[Goal of the exercise] Every line holding "blue" should be copied from the records below.

[Data for the task]
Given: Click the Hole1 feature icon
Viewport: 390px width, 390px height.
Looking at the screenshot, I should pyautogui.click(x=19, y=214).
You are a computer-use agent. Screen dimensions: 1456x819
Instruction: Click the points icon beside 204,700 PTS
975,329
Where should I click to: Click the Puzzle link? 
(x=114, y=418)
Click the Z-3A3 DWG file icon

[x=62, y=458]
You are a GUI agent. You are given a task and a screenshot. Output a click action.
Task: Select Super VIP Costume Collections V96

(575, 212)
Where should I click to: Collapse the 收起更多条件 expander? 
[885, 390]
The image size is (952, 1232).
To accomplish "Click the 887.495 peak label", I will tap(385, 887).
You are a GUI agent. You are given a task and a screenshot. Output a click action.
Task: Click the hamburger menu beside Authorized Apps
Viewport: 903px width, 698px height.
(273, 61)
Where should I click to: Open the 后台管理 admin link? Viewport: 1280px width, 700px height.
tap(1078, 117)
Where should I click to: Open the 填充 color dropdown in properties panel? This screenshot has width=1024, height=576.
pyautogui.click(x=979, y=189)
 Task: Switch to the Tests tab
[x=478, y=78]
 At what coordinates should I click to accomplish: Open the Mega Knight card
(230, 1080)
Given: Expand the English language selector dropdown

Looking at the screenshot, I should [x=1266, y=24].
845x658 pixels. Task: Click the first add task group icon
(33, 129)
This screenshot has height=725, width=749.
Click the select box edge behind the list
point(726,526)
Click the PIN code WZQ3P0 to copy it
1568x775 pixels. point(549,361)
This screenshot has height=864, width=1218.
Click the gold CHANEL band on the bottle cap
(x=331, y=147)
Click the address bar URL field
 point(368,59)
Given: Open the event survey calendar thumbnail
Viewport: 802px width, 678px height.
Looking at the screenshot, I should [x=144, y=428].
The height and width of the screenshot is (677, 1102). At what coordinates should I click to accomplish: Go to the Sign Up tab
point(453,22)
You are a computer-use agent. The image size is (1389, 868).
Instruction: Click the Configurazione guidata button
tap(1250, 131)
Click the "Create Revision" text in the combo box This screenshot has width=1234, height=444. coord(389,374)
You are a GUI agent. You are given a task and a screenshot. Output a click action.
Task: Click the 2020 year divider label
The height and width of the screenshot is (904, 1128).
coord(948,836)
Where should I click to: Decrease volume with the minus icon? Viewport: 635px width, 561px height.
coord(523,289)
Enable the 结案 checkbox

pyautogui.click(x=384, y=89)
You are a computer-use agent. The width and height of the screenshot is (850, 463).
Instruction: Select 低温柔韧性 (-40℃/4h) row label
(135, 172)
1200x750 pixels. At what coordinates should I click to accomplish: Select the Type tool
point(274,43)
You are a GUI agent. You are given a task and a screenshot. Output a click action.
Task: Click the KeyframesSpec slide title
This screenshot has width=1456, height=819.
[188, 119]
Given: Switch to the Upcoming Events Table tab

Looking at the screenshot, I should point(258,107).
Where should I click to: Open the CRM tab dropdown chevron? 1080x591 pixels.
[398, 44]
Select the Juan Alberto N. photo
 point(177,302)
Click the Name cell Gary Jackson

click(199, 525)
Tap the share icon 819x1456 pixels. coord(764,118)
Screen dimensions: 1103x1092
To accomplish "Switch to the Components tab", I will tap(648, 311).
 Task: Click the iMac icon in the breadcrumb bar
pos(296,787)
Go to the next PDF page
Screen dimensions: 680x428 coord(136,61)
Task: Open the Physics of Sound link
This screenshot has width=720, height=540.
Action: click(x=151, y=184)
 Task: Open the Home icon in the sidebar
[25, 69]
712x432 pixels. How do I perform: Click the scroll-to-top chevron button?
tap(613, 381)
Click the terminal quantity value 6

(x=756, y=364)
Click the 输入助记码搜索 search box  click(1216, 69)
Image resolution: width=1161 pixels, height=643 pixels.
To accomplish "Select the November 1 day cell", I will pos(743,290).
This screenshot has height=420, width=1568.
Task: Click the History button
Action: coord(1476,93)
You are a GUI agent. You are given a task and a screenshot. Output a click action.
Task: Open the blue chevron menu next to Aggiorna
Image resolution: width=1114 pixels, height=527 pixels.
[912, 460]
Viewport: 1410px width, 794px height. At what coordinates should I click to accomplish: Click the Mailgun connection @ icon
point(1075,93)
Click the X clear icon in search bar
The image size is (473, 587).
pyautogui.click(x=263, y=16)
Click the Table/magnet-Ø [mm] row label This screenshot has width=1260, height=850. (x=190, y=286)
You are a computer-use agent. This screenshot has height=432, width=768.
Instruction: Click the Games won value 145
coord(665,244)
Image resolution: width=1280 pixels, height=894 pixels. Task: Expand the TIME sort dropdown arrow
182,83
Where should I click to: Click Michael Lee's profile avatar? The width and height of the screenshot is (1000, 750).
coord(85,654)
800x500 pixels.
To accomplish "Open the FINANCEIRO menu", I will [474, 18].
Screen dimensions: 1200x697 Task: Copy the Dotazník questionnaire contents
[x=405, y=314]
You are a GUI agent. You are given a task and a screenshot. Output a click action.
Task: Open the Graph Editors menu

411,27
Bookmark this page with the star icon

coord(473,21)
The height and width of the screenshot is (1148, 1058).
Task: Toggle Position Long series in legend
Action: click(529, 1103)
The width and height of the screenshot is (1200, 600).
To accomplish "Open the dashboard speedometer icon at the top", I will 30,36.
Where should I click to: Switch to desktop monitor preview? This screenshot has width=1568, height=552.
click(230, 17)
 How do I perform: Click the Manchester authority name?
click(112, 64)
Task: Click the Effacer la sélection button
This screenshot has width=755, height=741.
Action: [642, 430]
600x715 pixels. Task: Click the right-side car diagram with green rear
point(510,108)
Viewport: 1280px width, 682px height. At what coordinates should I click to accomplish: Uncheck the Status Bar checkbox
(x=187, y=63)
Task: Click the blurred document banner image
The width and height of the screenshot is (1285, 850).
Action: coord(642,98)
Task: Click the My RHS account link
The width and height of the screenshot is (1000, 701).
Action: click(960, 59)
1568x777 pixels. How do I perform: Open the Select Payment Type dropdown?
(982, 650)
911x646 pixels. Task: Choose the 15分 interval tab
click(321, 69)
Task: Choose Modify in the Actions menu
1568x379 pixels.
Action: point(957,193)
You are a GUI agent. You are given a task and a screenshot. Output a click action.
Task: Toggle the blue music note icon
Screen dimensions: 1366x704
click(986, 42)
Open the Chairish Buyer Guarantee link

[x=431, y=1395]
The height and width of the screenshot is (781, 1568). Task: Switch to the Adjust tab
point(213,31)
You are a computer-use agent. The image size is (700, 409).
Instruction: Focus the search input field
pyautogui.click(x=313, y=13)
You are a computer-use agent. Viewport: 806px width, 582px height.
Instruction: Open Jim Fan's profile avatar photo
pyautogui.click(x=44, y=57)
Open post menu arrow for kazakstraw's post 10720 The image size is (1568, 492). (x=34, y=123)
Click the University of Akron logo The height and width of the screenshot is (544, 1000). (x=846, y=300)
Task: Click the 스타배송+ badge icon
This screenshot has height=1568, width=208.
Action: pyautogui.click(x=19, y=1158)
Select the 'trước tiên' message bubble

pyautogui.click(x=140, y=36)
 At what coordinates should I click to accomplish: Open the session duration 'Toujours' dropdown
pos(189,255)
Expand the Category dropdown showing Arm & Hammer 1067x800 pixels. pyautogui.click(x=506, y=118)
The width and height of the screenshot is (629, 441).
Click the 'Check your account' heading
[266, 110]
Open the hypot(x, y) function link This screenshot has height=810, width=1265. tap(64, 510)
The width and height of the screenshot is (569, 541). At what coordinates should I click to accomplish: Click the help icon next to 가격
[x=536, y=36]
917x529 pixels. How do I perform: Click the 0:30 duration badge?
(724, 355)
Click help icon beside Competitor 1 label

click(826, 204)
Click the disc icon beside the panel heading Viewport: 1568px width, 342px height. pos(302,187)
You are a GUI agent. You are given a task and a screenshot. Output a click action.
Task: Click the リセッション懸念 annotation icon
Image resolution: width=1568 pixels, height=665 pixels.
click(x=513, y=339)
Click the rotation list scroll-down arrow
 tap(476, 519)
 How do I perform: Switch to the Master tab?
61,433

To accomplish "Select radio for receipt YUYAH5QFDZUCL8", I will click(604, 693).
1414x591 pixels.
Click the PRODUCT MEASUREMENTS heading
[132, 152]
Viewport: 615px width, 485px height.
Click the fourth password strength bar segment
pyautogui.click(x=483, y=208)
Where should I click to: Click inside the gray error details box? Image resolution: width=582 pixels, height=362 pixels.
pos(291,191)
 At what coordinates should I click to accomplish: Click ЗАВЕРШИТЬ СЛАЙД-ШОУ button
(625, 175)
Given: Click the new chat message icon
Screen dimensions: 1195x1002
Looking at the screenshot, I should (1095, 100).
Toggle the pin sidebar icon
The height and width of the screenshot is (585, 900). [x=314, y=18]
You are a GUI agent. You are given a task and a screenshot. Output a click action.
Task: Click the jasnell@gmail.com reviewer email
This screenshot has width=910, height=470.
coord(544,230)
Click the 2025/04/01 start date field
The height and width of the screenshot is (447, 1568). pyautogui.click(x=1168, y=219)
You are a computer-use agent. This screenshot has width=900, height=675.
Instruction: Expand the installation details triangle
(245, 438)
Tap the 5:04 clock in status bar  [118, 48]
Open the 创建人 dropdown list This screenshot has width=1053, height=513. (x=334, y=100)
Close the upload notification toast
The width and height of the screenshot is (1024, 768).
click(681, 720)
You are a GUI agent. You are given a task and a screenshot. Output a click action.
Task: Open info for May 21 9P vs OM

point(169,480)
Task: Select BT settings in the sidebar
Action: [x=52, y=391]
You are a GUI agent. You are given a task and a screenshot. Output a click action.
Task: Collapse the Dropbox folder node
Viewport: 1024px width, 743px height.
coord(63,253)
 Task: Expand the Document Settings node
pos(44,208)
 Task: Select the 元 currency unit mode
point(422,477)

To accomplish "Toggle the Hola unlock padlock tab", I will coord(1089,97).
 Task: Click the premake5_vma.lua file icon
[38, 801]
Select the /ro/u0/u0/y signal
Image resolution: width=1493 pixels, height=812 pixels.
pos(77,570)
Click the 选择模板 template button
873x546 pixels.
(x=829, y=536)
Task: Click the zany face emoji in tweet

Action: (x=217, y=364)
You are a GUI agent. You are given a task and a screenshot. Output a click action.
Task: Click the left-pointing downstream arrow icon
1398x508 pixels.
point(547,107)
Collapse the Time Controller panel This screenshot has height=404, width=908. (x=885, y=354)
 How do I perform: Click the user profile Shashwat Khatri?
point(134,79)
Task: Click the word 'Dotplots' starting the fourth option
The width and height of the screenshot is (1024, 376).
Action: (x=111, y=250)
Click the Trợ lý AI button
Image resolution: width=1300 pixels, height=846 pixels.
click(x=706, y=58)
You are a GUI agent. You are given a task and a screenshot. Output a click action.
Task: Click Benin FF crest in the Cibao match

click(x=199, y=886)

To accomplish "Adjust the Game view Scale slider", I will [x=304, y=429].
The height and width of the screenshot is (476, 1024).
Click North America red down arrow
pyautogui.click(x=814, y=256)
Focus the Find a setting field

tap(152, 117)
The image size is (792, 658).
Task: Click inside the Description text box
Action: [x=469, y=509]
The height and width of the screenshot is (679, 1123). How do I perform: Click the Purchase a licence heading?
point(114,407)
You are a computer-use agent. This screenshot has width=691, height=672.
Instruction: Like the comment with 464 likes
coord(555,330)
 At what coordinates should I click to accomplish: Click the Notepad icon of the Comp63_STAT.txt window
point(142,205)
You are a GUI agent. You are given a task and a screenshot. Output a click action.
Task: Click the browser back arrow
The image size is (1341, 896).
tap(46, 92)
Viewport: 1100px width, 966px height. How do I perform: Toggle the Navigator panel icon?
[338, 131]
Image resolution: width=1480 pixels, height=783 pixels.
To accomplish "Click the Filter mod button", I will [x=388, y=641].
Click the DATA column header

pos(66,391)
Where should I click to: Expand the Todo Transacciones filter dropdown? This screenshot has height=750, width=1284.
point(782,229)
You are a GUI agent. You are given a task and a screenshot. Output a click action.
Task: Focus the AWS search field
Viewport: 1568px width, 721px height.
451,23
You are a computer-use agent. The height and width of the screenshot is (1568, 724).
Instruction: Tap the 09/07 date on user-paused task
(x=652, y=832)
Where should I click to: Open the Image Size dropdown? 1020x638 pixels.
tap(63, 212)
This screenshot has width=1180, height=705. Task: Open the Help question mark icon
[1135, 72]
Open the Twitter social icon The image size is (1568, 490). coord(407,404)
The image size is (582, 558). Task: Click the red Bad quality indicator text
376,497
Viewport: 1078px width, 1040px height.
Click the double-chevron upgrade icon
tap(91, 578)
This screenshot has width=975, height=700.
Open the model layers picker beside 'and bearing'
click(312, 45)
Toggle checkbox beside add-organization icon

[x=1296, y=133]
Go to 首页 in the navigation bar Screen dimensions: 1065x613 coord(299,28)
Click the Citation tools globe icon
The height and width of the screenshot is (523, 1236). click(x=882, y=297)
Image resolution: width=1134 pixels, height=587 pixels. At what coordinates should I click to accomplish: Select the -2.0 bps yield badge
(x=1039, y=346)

[Task answer]
Task: Open the blue chevron menu next to Aggiorna
Task: Toggle the blue music note icon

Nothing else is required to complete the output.